Answer

**step1** Understanding the problem

The problem asks for the difference between the 30th term ($$t_{30}$$) and the 20th term ($$t_{20}$$) of an arithmetic progression (A.P.). The given arithmetic progression is -9, -14, -19, ...

**step2** Finding the common difference

In an arithmetic progression, there is a constant difference between consecutive terms. This is called the common difference.
To find the common difference, we subtract a term from the term that follows it.
Difference between the second term and the first term:
$$ -14 - (-9) = -14 + 9 = -5 $$
Difference between the third term and the second term:
$$ -19 - (-14) = -19 + 14 = -5 $$
The common difference for this arithmetic progression is -5. This means each term is 5 less than the previous term.
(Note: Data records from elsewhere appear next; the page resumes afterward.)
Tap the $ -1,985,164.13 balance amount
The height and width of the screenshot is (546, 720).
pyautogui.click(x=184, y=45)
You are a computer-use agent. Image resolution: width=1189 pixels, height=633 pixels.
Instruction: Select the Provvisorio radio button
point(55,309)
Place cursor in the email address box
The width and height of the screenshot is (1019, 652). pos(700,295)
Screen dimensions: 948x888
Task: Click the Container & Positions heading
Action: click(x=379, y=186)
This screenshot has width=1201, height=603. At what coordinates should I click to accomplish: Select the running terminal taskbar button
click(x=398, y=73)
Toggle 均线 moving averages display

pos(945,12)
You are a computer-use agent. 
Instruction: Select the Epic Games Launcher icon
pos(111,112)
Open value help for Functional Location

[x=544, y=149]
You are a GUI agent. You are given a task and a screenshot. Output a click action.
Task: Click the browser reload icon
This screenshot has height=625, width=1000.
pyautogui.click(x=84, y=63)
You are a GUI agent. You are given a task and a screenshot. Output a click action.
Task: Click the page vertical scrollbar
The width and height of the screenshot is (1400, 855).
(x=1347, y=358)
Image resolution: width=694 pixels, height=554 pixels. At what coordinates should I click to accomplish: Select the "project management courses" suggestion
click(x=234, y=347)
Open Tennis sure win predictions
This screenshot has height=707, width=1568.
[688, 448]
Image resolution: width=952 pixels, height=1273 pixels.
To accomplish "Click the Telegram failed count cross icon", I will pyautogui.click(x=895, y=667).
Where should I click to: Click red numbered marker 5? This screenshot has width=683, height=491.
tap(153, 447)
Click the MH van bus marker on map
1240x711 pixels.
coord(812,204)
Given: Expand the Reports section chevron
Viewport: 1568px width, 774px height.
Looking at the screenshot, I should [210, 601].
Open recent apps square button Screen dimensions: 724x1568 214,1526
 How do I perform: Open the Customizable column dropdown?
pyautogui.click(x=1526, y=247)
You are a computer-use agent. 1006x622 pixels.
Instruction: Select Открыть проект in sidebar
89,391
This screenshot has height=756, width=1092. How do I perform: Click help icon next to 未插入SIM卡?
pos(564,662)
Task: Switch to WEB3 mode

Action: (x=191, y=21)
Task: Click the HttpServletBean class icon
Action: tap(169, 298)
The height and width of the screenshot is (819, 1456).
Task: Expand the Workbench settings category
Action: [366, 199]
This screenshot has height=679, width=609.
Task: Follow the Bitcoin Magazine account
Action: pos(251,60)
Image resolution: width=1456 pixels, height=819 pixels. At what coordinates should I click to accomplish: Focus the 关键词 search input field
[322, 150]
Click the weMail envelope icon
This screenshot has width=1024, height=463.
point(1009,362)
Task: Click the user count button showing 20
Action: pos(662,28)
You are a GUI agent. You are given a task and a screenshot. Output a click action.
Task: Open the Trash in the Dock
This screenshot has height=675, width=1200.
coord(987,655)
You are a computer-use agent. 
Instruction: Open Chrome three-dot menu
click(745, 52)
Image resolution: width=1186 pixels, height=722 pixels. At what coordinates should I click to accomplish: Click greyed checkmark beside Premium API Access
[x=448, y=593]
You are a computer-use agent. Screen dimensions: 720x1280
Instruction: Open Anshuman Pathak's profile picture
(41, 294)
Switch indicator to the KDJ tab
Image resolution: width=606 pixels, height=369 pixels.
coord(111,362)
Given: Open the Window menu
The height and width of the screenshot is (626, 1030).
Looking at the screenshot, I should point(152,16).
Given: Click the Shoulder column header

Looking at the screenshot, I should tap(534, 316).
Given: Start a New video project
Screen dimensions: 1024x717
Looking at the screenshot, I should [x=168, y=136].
**step3** Understanding the relationship between terms

To get from one term to the next in an arithmetic progression, we add the common difference.
For example, to get from the 20th term ($$t_{20}$$) to the 21st term ($$t_{21}$$), we add the common difference once: $$t_{21} = t_{20} + (-5)$$.
To get from the 20th term to the 22nd term ($$t_{22}$$), we add the common difference twice: $$t_{22} = t_{20} + (-5) + (-5) = t_{20} + (2 \times -5)$$.
Following this pattern, to get from the 20th term to the 30th term, we need to add the common difference repeatedly.
The number of times we add the common difference is the difference in the term numbers: $$30 - 20 = 10$$ times.
So, the 30th term can be expressed as the 20th term plus 10 times the common difference:
$$ t_{30} = t_{20} + (10 \times \text{common difference}) $$

**step4** Calculating the value of $$t_{30} - t_{20}$$

From the previous step, we have the relationship:
$$ t_{30} = t_{20} + (10 \times \text{common difference}) $$
To find $$t_{30} - t_{20}$$, we can rearrange this equation by subtracting $$t_{20}$$ from both sides:
$$ t_{30} - t_{20} = 10 \times \text{common difference} $$
Now, substitute the common difference, which we found to be -5:
$$ t_{30} - t_{20} = 10 \times (-5) $$
$$ t_{30} - t_{20} = -50 $$